- **WORK TO COMPLETE**
Reproduce the lines from the one containing "Click the teal December 2024 peak data point" up to and including the one containing "will tap(21, 137).", copying them word for word.

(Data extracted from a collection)
— START —

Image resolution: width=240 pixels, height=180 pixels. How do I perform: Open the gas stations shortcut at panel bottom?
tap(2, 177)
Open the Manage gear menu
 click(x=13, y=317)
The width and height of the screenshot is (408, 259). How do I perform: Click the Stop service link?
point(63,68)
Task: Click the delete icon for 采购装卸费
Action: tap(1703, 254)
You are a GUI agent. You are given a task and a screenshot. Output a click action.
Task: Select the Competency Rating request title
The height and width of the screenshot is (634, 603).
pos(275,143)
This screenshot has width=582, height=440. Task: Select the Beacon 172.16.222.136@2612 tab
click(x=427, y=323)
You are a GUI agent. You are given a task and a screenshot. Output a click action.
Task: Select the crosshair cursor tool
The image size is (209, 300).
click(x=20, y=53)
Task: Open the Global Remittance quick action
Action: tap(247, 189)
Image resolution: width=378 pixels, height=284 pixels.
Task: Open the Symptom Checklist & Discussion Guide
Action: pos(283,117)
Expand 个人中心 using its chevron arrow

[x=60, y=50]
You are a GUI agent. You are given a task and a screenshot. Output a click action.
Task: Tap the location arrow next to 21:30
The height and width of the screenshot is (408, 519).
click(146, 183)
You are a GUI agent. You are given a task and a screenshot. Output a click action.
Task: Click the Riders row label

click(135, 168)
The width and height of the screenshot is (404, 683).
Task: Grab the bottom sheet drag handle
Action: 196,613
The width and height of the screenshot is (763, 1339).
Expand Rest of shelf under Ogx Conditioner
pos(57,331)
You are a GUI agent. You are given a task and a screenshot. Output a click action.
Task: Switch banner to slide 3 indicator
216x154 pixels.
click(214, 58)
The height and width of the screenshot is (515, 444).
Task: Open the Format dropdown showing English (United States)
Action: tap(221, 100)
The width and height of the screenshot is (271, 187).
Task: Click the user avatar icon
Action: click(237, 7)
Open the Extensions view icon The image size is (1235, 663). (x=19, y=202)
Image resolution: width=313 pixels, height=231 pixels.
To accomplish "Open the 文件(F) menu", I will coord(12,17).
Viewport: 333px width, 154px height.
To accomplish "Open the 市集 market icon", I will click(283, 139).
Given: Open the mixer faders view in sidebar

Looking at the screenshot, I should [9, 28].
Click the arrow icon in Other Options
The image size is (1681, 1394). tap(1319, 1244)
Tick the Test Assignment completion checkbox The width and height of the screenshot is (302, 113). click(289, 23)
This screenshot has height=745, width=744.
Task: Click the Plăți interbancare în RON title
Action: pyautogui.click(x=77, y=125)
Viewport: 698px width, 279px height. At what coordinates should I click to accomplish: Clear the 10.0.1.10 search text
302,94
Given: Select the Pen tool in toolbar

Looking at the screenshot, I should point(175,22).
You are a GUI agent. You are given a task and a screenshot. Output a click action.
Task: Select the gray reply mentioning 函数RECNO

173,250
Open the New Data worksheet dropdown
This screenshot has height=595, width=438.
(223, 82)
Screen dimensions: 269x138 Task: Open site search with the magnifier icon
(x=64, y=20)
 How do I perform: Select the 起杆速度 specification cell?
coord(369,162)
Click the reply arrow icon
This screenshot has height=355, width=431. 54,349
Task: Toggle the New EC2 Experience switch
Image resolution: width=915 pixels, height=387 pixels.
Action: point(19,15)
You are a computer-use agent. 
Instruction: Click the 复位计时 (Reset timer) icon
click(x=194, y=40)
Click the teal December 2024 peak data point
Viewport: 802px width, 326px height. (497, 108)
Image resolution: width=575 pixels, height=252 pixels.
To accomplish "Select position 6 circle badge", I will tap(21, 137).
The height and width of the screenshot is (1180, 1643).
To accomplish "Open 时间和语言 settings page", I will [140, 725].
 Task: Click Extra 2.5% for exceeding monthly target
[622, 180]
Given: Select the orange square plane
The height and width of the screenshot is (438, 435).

— END —

- **RESPONSE**
Click the teal December 2024 peak data point
Viewport: 802px width, 326px height. (497, 108)
Image resolution: width=575 pixels, height=252 pixels.
To accomplish "Select position 6 circle badge", I will tap(21, 137).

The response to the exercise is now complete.